TASK TO COMPLETE: Repeat word for word the stretch of items below from the line containing "Task: Click the status" through the line containing "Action: tap(92, 99)", both ends included, and nothing else.

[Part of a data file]

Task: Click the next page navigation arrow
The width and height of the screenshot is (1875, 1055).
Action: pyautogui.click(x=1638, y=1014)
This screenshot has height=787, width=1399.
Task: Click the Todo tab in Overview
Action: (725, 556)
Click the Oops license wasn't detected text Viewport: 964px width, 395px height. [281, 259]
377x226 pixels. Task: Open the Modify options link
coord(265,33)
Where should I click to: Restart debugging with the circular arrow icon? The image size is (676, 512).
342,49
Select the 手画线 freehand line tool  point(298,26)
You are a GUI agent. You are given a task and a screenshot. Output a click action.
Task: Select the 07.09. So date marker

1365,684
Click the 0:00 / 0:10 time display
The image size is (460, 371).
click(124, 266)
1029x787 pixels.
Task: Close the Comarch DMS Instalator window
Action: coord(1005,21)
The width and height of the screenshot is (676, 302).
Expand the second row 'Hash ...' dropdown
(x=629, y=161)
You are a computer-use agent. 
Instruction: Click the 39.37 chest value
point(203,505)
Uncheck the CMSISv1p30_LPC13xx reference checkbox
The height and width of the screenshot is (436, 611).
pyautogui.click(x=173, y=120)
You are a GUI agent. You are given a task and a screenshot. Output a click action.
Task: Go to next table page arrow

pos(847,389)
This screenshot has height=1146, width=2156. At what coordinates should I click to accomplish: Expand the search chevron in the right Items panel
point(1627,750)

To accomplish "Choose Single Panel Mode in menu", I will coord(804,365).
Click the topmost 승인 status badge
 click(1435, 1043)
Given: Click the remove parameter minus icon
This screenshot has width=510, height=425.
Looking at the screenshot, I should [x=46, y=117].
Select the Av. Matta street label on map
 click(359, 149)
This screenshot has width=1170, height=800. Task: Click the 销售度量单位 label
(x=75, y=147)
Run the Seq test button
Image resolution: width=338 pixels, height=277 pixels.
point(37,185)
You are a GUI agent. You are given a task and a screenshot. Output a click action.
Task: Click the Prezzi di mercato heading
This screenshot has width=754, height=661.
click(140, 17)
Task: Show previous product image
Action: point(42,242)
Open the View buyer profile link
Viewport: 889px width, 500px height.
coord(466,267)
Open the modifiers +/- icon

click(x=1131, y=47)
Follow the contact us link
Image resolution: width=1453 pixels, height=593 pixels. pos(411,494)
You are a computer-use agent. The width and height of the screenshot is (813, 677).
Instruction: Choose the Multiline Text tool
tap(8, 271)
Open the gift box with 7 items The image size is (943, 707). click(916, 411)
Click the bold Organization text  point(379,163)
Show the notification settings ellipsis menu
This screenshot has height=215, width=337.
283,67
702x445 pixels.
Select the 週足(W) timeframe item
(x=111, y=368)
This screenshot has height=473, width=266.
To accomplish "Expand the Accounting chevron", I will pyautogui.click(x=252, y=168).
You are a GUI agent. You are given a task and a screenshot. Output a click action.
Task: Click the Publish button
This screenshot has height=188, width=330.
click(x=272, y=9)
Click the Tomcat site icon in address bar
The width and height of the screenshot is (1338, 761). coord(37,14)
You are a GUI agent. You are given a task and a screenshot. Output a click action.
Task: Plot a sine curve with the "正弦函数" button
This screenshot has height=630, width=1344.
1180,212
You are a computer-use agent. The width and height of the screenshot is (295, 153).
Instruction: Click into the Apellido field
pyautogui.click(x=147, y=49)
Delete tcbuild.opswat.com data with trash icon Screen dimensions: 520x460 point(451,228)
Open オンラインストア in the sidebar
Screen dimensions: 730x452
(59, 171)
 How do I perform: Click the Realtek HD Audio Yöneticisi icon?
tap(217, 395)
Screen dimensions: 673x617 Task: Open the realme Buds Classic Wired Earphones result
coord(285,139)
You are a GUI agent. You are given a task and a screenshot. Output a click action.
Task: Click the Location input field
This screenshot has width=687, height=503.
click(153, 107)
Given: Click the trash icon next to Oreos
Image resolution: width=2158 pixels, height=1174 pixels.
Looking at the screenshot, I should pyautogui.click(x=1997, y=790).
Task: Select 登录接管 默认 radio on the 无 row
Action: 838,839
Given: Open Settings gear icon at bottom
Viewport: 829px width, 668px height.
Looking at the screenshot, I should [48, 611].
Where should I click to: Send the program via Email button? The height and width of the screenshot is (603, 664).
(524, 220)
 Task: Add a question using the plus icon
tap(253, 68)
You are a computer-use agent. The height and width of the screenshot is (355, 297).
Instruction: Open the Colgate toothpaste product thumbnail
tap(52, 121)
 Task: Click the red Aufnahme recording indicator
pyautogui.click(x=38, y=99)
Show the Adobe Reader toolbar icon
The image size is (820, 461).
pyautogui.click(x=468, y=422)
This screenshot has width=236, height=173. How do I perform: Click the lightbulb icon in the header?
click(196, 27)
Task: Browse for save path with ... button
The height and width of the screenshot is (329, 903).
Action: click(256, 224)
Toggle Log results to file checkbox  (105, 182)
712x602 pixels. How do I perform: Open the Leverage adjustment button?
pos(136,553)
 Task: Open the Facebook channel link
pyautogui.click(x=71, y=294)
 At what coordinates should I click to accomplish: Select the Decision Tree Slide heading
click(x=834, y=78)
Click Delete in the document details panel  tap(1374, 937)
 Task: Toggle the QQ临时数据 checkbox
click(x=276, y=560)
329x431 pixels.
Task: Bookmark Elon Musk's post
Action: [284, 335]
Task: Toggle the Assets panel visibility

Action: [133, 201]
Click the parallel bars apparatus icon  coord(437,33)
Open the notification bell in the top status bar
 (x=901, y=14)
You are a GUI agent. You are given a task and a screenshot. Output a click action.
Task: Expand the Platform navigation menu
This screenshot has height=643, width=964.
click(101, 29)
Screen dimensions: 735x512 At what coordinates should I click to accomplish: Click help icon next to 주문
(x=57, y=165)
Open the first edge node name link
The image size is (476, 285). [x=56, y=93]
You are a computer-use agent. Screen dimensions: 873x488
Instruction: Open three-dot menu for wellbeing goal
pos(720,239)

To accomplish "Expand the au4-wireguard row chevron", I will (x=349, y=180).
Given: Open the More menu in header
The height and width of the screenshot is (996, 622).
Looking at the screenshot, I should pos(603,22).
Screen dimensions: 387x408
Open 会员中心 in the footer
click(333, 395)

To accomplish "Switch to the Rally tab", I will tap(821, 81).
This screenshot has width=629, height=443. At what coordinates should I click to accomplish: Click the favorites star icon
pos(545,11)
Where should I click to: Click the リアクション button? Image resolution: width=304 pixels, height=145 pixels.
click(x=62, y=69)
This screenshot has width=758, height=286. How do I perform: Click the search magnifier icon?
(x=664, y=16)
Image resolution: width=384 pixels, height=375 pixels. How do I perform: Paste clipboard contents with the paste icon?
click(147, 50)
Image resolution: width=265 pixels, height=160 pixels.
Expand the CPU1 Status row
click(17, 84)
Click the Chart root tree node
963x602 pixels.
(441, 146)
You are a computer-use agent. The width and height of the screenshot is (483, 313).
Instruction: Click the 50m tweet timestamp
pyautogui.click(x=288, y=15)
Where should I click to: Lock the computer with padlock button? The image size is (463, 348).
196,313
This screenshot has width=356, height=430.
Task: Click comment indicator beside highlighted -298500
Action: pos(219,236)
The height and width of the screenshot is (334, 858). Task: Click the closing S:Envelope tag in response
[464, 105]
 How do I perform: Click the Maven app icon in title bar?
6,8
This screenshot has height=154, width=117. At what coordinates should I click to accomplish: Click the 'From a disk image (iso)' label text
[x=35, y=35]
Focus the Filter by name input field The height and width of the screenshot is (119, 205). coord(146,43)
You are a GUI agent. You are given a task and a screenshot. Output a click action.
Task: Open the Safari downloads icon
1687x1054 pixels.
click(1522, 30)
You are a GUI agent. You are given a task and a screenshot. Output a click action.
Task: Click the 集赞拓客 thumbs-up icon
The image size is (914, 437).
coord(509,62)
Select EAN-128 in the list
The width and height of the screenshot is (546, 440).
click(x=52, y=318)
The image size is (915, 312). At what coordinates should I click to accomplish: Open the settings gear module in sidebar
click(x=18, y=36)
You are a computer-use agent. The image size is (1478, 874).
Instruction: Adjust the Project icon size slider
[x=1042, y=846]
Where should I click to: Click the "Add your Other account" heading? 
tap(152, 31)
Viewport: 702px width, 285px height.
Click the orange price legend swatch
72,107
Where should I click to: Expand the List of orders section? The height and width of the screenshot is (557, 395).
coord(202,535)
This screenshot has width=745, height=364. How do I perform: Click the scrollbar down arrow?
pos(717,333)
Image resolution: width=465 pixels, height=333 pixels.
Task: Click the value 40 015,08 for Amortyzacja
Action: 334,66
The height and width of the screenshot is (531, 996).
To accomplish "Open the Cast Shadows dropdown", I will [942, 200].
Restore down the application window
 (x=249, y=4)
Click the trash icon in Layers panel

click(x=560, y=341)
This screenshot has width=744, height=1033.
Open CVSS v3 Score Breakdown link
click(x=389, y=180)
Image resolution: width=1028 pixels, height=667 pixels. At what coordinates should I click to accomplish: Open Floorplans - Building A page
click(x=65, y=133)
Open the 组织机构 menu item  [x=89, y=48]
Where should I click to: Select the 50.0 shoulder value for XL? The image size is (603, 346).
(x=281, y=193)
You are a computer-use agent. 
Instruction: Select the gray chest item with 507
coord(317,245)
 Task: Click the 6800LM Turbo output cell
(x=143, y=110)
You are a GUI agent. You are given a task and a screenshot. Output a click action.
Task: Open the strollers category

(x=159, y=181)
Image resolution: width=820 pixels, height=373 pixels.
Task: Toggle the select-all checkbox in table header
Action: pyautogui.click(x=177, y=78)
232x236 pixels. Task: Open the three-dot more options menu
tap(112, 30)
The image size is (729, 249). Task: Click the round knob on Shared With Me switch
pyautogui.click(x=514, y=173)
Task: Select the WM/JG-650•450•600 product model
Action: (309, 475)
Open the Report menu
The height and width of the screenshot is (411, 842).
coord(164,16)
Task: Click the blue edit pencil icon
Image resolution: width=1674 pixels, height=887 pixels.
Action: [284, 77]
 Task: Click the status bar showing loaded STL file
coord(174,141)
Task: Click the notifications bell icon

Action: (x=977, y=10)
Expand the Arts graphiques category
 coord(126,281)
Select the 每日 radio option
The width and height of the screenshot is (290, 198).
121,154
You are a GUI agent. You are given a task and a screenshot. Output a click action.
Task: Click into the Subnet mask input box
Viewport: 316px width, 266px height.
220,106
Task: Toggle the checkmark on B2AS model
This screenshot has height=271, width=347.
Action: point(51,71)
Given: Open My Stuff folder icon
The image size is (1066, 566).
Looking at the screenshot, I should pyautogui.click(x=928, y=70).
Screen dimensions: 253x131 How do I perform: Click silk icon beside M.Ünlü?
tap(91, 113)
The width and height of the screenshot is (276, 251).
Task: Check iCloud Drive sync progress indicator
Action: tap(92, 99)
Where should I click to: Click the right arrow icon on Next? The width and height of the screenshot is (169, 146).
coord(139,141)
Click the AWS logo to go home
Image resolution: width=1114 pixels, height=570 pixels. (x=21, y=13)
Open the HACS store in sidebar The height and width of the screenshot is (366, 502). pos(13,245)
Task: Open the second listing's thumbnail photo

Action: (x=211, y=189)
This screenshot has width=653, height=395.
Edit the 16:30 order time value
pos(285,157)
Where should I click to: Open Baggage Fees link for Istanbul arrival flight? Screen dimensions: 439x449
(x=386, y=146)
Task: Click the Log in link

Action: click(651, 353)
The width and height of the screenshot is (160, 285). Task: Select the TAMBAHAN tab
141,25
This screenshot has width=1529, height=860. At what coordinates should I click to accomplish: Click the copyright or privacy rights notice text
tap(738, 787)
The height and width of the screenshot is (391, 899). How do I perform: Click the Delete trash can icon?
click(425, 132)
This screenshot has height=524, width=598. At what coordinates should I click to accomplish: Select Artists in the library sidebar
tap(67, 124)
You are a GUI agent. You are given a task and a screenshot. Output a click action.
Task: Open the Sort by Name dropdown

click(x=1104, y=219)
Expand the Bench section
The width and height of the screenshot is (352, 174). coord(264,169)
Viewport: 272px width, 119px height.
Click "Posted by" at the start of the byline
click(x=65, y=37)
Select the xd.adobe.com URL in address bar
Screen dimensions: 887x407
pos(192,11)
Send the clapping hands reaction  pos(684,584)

WRITTEN SOLUTION:
 Task: Click the status bar showing loaded STL file
coord(174,141)
Task: Click the notifications bell icon

Action: (x=977, y=10)
Expand the Arts graphiques category
 coord(126,281)
Select the 每日 radio option
The width and height of the screenshot is (290, 198).
121,154
You are a GUI agent. You are given a task and a screenshot. Output a click action.
Task: Click into the Subnet mask input box
Viewport: 316px width, 266px height.
220,106
Task: Toggle the checkmark on B2AS model
This screenshot has height=271, width=347.
Action: point(51,71)
Given: Open My Stuff folder icon
The image size is (1066, 566).
Looking at the screenshot, I should pyautogui.click(x=928, y=70).
Screen dimensions: 253x131 How do I perform: Click silk icon beside M.Ünlü?
tap(91, 113)
The width and height of the screenshot is (276, 251).
Task: Check iCloud Drive sync progress indicator
Action: tap(92, 99)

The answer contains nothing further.